I read in book C that for num[7] term num equivalent to &num[0] . This concept worked great for me, but when I wrote this program shown below, I got confused again.
#include<stdio.h> #include<conio.h> int main() { int num[]={21,22,23,24,25,26,27}; int *x,*y,*z; x=# y=num; z=&num[0]; printf("%d %d %d\n",sizeof(x),sizeof(y),sizeof(z)); printf("%d %d %d\n",sizeof(&num),sizeof(num),sizeof(&num[0])); printf("%d %d %d",*(&num),*(num),*(&num[0])); getch(); return 0; }
:
4 4 4 4 28 4 2293536 21 21
If num identical to &num[0] , then why is there a difference in their size?
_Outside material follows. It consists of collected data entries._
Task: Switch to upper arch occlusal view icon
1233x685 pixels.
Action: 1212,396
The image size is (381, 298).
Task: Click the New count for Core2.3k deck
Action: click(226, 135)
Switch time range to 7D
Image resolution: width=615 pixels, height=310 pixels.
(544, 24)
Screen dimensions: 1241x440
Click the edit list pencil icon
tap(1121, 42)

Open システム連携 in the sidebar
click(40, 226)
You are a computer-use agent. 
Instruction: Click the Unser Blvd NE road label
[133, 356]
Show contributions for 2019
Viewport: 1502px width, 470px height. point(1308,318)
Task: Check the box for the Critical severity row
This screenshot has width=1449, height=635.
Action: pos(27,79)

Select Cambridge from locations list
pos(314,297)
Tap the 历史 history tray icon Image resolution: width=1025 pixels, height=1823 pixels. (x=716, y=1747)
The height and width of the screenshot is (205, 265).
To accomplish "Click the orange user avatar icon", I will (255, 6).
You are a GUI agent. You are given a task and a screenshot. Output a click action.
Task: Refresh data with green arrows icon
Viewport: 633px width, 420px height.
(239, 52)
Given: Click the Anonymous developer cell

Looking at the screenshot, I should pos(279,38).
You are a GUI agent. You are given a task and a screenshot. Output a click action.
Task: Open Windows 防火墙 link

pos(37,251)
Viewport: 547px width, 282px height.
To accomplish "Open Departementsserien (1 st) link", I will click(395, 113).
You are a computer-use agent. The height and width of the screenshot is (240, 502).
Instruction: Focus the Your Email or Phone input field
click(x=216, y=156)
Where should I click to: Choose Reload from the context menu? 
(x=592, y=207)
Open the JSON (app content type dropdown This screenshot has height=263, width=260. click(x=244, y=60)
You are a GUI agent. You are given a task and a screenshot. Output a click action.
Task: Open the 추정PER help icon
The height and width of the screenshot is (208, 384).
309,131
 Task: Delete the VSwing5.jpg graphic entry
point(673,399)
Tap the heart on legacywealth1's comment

And what is this third type of term &num ? I know that it shows the cost of garbage, but does this term make sense? z=&num[0] I already understand. The compiler shows a warning for the assignment x=&num , but for y=num; the compiler has no problems. If num is 28 , then why did it get a binding to an integer pointer y without typecast?
Then I tried on the 2nd array this way:
#include<stdio.h> #include<conio.h> int main () { int s[4][2]={{1234,56},{1235,57},{1236,58},{1237,59}}; int i printf ("\n%d %d %d %d %d",sizeof(s[i]),sizeof(&s[i]),sizeof(s), sizeof(s[0][0]),sizeof(&s)); getch(); return 0; }
Now exit
8 4 32 4 4
Here sizeof(s[i]) is 8 . because s[i] is a one-dimensional array, and it has two elements, so this is normal. But I do not know what the terms &s[i] and &s mean. And again I can see that s not identical to s[0][0] . I used Dev C ++ version 4.9.9.2 to run all the programs. I want to be clear in these three types of terms.